== Article

Ideally, the city will tender the sites via an ‘energy as a service’ model through a Power Purchase Agreement (PPA) with a private sector actor by proposing to the market to buy electricity instead of the underlying technology. That way the city does not have to invest or provide maintenance and the future contracting partners are free to choose their equipment, their installer, and their financing scheme. As long as they deliver energy, the city will pay them. CoM SSA assists its partner cities in conducting the tendering procedure, overseeing the necessary documentation and finalising the PPA agreement.

Graphic describing the benefits of the Power Purchase Agreement (PPA)

By signing a PPA with a private company, the city government seeks several advantages. Firstly, this arrangement allows the city to avoid additional investments, thereby preventing the creation of new debt. Secondly, the city is not exposed to any risk associated with making a decision on a technological offer such as material, installation, and cost calculation. Moreover, the city is not required to conduct the operation and maintenance of the PV system. In addition to these benefits, the PPA will also contribute towards enhancing the market for local installers and importers of materials, hence, increasing local employment and income and thereby creating a more vibrant and prosperous community.

Currently, CoM SSA is actively building project pipelines in Nigeria, Kenya, and Cameroon, and will soon be starting in Ghana and Tanzania. USE is a product that is well adapted to the market and can be rolled out across sub-Saharan Africa. In that way, USE is paving the way towards a sustainable future – and takes us one step closer towards a cleaner, greener tomorrow.

====
== Data rows

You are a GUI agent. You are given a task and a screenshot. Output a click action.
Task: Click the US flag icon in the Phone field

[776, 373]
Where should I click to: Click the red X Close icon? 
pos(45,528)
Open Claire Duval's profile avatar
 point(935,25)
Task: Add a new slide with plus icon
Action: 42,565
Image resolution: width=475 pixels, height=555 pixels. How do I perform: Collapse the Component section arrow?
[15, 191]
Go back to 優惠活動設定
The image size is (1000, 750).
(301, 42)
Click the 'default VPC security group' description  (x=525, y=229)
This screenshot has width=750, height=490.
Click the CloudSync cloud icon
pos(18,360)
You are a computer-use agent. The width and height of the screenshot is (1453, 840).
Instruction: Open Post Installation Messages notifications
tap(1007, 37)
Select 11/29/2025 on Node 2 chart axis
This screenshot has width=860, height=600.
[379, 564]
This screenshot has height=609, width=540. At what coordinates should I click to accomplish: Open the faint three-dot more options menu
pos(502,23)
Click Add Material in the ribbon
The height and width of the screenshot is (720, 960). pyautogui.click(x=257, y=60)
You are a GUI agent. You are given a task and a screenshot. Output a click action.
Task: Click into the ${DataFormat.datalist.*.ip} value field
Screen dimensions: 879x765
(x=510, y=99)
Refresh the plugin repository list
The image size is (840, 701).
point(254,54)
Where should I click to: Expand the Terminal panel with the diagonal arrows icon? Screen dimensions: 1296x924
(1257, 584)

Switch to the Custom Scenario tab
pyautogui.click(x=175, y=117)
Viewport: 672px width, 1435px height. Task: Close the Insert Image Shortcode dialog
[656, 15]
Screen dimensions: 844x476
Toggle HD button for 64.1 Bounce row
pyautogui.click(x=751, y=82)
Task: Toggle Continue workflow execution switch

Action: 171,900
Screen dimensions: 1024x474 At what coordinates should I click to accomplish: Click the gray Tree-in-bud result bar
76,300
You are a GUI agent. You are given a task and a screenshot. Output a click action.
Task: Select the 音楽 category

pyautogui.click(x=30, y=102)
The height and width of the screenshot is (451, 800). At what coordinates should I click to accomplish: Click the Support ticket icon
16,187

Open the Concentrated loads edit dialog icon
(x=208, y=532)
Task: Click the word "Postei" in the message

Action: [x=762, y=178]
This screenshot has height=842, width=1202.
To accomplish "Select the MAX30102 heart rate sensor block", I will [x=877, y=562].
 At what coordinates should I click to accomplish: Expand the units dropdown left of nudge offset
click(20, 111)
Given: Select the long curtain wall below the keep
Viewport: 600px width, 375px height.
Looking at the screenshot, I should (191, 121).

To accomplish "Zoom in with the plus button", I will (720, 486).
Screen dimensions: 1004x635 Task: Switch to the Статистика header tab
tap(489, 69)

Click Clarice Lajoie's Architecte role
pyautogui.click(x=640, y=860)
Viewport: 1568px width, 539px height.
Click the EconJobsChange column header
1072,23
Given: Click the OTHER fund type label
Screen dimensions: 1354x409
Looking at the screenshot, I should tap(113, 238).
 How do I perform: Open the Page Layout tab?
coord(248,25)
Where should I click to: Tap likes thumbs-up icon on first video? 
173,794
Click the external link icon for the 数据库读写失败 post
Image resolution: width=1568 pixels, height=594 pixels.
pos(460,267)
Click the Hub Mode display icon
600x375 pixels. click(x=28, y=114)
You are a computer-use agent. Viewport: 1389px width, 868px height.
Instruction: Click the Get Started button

====

**Directives**
1 – In the passage on power purchase agreements, what must the contracting partners do for the city to pay them?
2 – Please list every country named in the passage on power purchase agreements.
The listing has nothing to do with the passage on power purchase agreements.

**Completed exercise**
1 – They must deliver energy.

2 – Nigeria, Kenya, Cameroon, Ghana, Tanzania